Before cloning or restarting a job, verify the maintenance update has already been released.

Related ticket: https://progress.opensuse.org/issues/109707

Jun 08 '22 11:06 DeepthiYV

The concept of SLE maintenance tests are not known to openQA and seems like you managed to fix a valid problem but the generic openQA clone job script is certainly not the right approach. Maybe think about a downstream script that can be used within the tooling

Thank you Oliver for the suggestion. Could you please suggest me where can we implement this change. I thought of adding this change at the beginning of openQA clone jobs to detect when maintenance updates have been released before downloading the assets for the execution.

Jun 08 '22 13:06 DeepthiYV

Thank you Oliver for the suggestion. Could you please suggest me where can we implement this change.

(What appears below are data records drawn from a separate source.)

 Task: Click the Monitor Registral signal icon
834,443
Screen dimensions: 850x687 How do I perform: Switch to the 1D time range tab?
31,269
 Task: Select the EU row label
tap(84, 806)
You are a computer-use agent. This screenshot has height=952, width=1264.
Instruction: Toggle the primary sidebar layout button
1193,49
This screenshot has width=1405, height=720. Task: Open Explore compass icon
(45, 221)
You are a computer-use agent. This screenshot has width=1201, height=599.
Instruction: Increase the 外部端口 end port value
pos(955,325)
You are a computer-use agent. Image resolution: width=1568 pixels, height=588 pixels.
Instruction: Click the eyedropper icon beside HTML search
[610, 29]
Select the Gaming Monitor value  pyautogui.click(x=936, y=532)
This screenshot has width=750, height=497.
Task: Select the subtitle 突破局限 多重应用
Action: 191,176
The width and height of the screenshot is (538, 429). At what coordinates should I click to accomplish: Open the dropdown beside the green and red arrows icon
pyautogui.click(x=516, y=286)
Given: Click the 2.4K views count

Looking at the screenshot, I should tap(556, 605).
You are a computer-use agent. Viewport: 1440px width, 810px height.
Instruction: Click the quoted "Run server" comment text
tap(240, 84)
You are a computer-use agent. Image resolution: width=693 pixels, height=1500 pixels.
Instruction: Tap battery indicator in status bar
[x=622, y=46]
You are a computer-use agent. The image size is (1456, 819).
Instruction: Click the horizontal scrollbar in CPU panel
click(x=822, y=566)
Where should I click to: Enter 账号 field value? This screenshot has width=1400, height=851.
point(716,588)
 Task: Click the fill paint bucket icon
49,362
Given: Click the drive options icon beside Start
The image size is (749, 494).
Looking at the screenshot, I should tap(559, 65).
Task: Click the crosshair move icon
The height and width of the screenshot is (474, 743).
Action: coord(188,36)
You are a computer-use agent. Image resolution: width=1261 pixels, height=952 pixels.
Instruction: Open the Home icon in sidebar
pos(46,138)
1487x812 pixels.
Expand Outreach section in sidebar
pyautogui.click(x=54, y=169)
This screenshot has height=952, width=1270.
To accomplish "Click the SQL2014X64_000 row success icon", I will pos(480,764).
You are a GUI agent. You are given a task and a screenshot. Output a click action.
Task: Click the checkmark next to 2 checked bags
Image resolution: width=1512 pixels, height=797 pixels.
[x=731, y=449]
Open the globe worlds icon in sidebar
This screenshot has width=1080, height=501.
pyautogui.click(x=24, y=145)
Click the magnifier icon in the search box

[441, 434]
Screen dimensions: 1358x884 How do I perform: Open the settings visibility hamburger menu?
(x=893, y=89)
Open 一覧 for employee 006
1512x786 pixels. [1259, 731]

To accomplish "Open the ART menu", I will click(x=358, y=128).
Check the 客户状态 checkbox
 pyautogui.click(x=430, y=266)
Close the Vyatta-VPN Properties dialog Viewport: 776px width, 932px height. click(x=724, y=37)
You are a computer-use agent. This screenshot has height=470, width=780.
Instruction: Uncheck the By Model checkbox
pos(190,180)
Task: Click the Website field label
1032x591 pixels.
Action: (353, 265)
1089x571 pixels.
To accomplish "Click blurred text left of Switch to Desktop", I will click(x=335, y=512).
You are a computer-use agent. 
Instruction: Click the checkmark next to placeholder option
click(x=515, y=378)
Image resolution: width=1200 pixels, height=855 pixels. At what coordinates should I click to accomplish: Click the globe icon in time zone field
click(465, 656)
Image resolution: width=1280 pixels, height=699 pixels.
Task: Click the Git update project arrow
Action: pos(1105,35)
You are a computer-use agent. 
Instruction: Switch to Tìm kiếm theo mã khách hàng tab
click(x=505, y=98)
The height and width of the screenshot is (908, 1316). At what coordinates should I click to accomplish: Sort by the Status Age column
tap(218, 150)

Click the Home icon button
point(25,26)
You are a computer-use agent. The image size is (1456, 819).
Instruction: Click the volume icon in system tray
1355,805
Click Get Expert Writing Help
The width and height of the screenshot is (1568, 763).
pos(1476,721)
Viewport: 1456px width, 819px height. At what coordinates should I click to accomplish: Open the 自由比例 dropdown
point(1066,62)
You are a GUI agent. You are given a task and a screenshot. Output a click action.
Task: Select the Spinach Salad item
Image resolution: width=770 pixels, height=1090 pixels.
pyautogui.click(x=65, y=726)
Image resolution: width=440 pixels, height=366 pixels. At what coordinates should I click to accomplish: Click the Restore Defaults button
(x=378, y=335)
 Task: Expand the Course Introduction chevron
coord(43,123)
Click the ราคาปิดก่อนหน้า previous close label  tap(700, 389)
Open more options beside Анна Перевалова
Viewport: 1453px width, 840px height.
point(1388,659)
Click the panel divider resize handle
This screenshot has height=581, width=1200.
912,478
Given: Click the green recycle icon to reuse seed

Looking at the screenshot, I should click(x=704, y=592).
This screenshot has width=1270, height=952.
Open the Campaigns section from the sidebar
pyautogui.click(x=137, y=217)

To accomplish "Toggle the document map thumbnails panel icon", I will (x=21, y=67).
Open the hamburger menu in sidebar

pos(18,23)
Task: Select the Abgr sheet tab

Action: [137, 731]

I am thinking of three possible approaches:

As openQA already provides a warning if a mandatory "asset" is missing likely the best approach would be to ensure that according repos are available on openQA itself so that a consistent test base is available for the lifetime of a test. As soon as that asset (e.g. a repo) is pruned from openQA by the automatic cleanup then any clone attempt would be prevented with an informative message about the unavailability of the asset. So that would mean there would be no need to do any changes in openQA itself but change how openQA syncs assets and triggers tests, likely in https://github.com/openSUSE/qem-bot/

develop the SLE maintenance specific handling as custom "plugin" code for openqa CLI applications. That's likely the hardest but we already have a plugin structure for openQA CLI applications so in the end this might be the best way to go. What likely would be necessary is to rework openqa-clone-job to reuse what openqa-cli has in the backend and then implement custom commands in a separate repo together with the complete deployment structure, e.g. a separate openSUSE package that can be installed along with the package openQA-client

Prepare a separate project where you have a new application that internally calls openqa-clone-job and on top does what you do here.

I thought of adding this change at the beginning of openQA clone jobs to detect when maintenance updates have been released before downloading the assets for the execution.

Sure. Let me ask, why does anybody care about cloning openQA jobs for maintenance updates that have already been released in the first place?

Sometimes job fails when we restart or clone it while verifying the test, because the updates have already been released. So team decided to add a check before running a job. I will discuss with team and come up with a reasonable solution. Thanks Oliver for the feedback and suggestion :)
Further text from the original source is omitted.